The Future of Advanced Air Mobility

VoltAero Partners with Safran and Thales for Its Cassio Hybrid-Electric Aircraft

VoltAero has selected Safran’s EngineUs 100 electric motor to power its Cassio 330 prototype, and the company is partnering with Thales to implement airborne data collection and computing solutions for its Cassio family of hybrid-electric aircraft, the company announced this week at the UK’s Farnborough International Airshow. 

The French start-up plans to produce three configurations of its hybrid-electric Cassio aircraft. Its initial prototype, a converted Cessna 337 Skymaster known as Cassio 1, has already logged more than 10,000 kilometers (6,000 miles) in test flights since 2019. The Cassio 1 testbed has two EngineUs 45 electric motors, which are rated at 45 kilowatts of continuous power. 

Now VoltAero has announced that the four-seat Cassio 330, the company’s first production model, will use an EngineUs 100 motor, which has a maximum rating of more than 150 kilowatts. VoltAero and Safran signed the agreement on July 20 at the Farnborough International Airshow.

Safran has agreed to deliver the first EngineUs 100 motor by the end of the year when VoltAero will begin ground-based tests of its hybrid-electric propulsion system. Safran then plans to supply a flight-qualified EngineUs 100 motor in 2023, after which VoltAero will be able to begin flight testing of its first Cassio 330 prototype. 

“This marks another important step toward the Cassio 330’s first takeoff, initiating the certification program for our Cassio family of airplanes,” said Jean Botti, VoltAero’s CEO and chief technology officer. “Cassio will benefit from the high-power density and proven technology that Safran Electrical & Power has applied in its EngineUs electric motor product line.”

In addition to the Cassio 330, VoltAero plans to develop a six-seat Cassio 480 (480 kilowatts) and the 10-seat Cassio 600 (600 kilowatts). The Cassio aircraft are designed for a variety of general aviation and business applications, including air taxi services. They will be certified under EASA's CS23 certification specifications for single-engine, general aviation aircraft. Each of the Cassio aircraft will have a range of about 800 miles (1,300 kilometers) and a cruise speed of about 230 mph (370 km/h). 

VoltAero's Cassio 1 prototype
Thales installed a demonstrator of its FlytLink Edge Computing system on VoltAero's Cassio 1 testbed. (Credit: VoltAero/Jean-Marie Urlacher)

Earlier this week at the Farnborough International Airshow, on July 19, VoltAero announced that it will work with the French aerospace technology group Thales to implement the company’s FlytLink Edge Computing system in its Cassio family of aircraft. 

VoltAero says Thales’s data collection and computing system will enhance Cassio’s autonomy, sustainability, and operability. It uses a compact processor that’s connected to the cloud to enable real-time data collection, processing, and transmission from an aircraft’s onboard cameras and sensors. The companies have already begun validating the technologies on the Cassio 1 prototype.

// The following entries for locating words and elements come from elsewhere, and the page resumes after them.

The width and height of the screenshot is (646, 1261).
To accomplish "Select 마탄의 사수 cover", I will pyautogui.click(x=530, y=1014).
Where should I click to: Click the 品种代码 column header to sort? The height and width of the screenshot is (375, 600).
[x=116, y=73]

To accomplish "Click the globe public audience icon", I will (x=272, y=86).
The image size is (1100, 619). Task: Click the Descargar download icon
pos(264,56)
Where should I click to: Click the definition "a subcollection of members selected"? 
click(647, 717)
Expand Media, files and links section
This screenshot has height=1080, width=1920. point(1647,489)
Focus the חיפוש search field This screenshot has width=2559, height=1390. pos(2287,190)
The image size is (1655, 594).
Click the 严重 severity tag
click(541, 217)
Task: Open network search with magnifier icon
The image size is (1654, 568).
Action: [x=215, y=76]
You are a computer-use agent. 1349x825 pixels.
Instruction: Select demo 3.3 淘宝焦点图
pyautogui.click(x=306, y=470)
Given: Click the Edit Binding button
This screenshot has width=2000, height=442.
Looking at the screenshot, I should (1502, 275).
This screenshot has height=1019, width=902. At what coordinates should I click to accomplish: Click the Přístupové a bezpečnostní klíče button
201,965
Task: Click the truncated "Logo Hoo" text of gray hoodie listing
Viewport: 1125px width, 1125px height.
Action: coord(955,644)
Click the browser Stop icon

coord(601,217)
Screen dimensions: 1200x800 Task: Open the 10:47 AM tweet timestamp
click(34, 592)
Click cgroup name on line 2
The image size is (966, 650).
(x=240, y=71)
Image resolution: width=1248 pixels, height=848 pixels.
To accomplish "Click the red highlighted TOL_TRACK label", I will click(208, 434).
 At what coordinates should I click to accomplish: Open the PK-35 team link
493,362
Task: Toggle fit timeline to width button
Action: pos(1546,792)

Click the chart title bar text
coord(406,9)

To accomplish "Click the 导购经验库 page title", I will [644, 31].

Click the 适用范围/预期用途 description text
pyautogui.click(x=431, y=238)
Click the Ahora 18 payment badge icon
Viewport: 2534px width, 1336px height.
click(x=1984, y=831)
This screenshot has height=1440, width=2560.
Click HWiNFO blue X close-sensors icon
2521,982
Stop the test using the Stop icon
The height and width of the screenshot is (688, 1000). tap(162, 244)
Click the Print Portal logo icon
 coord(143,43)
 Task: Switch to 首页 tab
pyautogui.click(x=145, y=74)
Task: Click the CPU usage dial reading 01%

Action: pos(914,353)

“Potential future uses of Thales’s FlytLink Edge Computing solutions on production versions of the Cassio electric-hybrid aircraft family include optimizing route planning for flight operations that are even more efficient and environmentally friendly,” said VoltAero CEO and chief technology officer Jean Botti. “The real-time processing of imagery from onboard cameras with artificial intelligence could also support such functions as the detection of obstacles and air traffic, an asset for flight safety.”

“Developing innovative solutions for regional and urban air mobility needs to build on the best of avionics know-how, further improving the safety of these new aircraft and offering breakthrough solutions based on the most advanced technologies," added Marc Duval-Destin, vice president of strategy, product, and innovation of Thales flight avionics activities. “This is precisely what we are implementing with VoltAero—beginning on Cassio 1—to test and develop solutions that will make a difference for air transportation of tomorrow.”